■ Written exercise: Copy out the records verbatim, from the line with "Seminar [376, 82]" up to and including the line with "down [868, 658]".
(begin)
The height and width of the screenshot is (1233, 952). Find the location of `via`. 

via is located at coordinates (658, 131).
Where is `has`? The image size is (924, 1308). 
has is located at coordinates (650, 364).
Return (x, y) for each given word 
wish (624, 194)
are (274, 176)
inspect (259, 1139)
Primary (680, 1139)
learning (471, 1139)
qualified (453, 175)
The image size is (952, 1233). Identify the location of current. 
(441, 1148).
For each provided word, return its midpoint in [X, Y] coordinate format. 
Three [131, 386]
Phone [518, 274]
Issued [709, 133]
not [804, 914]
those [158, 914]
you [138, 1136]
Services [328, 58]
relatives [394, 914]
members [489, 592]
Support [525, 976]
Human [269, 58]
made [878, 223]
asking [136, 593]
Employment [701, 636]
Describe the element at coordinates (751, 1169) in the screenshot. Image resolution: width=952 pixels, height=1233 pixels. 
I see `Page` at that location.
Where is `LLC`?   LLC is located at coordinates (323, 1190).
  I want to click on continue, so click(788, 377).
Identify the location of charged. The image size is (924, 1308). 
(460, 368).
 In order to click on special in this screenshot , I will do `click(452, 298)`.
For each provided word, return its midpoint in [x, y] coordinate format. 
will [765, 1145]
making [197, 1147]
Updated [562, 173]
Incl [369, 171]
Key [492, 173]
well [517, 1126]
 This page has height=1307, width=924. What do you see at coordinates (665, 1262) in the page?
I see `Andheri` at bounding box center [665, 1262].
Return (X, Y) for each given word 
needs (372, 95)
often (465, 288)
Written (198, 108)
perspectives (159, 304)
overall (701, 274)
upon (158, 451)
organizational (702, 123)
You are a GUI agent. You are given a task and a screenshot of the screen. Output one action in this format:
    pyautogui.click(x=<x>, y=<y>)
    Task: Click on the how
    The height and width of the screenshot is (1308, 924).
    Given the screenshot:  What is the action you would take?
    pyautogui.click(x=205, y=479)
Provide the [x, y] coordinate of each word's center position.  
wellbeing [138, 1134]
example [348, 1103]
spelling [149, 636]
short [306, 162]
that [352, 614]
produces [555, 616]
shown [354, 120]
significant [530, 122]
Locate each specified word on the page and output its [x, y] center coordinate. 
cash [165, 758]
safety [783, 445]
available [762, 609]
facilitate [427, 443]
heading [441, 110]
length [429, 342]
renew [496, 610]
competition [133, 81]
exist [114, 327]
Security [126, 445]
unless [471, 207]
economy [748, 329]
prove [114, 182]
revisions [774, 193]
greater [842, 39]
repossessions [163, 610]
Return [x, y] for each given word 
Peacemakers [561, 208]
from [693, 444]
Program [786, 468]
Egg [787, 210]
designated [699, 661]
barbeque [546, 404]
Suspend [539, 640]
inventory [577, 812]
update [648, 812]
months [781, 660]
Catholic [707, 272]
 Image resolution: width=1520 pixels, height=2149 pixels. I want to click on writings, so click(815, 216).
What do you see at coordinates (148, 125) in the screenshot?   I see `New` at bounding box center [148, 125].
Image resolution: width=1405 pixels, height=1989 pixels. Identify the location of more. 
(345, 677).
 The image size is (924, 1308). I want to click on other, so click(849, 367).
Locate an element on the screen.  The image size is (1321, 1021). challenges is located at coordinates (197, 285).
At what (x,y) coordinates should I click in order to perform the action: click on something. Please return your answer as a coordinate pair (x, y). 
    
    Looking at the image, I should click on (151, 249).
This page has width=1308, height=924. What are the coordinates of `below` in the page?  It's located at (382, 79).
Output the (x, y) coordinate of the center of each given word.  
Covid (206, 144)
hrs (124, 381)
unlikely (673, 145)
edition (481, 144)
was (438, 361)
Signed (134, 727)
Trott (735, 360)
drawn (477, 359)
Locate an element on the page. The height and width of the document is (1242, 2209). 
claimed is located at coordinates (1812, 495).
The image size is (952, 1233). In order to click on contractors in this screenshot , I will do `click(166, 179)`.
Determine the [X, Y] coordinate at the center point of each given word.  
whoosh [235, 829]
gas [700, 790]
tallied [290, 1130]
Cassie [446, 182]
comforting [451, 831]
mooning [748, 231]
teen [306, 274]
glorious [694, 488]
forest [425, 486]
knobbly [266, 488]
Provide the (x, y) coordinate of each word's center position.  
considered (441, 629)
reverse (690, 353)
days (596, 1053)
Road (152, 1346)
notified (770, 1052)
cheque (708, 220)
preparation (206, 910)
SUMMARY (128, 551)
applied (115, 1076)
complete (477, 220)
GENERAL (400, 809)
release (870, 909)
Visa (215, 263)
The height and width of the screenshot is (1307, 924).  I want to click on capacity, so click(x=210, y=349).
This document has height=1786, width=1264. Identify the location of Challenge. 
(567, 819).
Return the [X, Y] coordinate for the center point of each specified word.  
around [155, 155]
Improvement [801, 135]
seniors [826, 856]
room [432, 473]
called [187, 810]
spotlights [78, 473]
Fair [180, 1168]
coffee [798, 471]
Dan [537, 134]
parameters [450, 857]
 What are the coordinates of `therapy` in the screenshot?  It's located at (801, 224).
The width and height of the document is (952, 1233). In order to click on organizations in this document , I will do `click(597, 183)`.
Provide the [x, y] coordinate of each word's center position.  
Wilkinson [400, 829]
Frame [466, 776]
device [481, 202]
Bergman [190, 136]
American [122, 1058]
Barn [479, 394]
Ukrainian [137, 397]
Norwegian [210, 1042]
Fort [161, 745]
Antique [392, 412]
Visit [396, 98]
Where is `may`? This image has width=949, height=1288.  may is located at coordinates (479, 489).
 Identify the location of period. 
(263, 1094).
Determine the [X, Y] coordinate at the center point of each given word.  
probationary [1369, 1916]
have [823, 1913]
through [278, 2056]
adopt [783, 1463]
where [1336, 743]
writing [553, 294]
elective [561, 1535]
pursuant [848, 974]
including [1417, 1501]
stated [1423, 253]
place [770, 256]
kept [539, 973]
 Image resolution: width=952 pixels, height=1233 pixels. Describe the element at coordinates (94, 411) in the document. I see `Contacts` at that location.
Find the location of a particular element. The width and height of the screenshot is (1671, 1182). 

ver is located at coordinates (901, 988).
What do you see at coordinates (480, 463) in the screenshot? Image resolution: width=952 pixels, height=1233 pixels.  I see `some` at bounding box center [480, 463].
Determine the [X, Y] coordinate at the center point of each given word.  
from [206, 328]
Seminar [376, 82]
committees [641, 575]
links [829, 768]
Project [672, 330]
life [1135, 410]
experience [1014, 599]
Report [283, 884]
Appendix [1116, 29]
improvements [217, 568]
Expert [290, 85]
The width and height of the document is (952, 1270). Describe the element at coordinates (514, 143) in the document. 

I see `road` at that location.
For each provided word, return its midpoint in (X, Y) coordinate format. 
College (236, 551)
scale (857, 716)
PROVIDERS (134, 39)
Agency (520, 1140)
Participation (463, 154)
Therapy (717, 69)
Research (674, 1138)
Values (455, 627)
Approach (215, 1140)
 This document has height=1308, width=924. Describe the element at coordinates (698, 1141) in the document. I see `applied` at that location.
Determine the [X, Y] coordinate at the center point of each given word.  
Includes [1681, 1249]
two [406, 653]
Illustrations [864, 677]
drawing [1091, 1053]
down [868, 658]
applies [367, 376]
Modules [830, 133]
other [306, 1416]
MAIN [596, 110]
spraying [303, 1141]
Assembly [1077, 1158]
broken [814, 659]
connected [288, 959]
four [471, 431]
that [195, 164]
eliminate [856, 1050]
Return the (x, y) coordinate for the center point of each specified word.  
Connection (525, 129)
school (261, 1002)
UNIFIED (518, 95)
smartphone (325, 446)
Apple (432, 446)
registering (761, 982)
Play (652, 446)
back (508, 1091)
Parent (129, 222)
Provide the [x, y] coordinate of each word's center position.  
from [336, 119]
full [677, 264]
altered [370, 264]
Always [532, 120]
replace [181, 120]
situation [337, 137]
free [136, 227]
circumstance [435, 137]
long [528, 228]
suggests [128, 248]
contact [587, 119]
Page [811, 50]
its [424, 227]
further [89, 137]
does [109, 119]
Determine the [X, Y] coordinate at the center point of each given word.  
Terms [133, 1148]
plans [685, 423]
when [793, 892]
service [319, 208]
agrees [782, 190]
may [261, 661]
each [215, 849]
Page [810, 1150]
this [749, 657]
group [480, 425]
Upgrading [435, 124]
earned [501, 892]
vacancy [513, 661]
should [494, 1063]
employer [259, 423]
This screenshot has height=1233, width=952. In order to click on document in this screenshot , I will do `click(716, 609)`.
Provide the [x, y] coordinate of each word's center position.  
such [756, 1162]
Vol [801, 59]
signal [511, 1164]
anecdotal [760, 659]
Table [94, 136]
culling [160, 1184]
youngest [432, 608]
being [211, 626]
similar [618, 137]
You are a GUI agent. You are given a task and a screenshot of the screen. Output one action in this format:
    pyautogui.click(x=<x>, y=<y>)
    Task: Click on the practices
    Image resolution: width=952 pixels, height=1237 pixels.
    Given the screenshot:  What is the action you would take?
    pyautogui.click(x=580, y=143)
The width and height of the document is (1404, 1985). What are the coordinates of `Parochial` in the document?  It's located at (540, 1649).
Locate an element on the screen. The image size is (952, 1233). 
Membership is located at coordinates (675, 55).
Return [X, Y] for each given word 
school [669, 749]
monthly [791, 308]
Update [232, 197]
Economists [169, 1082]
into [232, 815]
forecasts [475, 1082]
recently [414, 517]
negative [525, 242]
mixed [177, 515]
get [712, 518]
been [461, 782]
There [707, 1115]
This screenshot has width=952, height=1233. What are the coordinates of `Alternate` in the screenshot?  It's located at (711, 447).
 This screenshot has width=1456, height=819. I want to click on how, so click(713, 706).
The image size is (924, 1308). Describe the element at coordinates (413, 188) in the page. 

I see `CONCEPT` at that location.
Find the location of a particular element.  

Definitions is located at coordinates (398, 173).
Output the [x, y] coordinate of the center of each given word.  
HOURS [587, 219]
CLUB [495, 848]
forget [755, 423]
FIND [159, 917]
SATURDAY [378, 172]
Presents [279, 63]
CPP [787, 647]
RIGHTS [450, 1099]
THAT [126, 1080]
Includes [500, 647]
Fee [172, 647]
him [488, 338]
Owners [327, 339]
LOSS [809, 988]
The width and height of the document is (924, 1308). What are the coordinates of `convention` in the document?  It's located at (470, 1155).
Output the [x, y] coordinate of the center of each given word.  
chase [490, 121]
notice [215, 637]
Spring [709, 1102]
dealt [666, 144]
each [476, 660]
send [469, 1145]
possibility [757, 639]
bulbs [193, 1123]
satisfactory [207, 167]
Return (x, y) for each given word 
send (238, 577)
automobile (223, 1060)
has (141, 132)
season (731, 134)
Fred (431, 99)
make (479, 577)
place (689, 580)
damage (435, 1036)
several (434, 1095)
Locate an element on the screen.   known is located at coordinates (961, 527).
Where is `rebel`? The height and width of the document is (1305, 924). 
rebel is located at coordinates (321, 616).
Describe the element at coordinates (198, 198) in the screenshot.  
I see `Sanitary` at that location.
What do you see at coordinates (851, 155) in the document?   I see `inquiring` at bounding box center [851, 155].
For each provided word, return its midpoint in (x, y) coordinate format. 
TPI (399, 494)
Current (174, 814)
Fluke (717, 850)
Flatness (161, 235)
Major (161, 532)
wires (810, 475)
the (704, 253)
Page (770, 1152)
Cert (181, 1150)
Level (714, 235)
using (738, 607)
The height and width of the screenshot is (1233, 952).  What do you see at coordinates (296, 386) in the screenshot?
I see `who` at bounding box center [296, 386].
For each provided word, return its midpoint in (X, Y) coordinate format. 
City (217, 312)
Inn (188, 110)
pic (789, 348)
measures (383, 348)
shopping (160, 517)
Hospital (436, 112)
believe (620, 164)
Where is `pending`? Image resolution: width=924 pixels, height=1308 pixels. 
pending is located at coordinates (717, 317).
(end)
■ Written solution:
Seminar [376, 82]
committees [641, 575]
links [829, 768]
Project [672, 330]
life [1135, 410]
experience [1014, 599]
Report [283, 884]
Appendix [1116, 29]
improvements [217, 568]
Expert [290, 85]
The width and height of the document is (952, 1270). Describe the element at coordinates (514, 143) in the document. 

I see `road` at that location.
For each provided word, return its midpoint in (X, Y) coordinate format. 
College (236, 551)
scale (857, 716)
PROVIDERS (134, 39)
Agency (520, 1140)
Participation (463, 154)
Therapy (717, 69)
Research (674, 1138)
Values (455, 627)
Approach (215, 1140)
 This document has height=1308, width=924. Describe the element at coordinates (698, 1141) in the document. I see `applied` at that location.
Determine the [X, Y] coordinate at the center point of each given word.  
Includes [1681, 1249]
two [406, 653]
Illustrations [864, 677]
drawing [1091, 1053]
down [868, 658]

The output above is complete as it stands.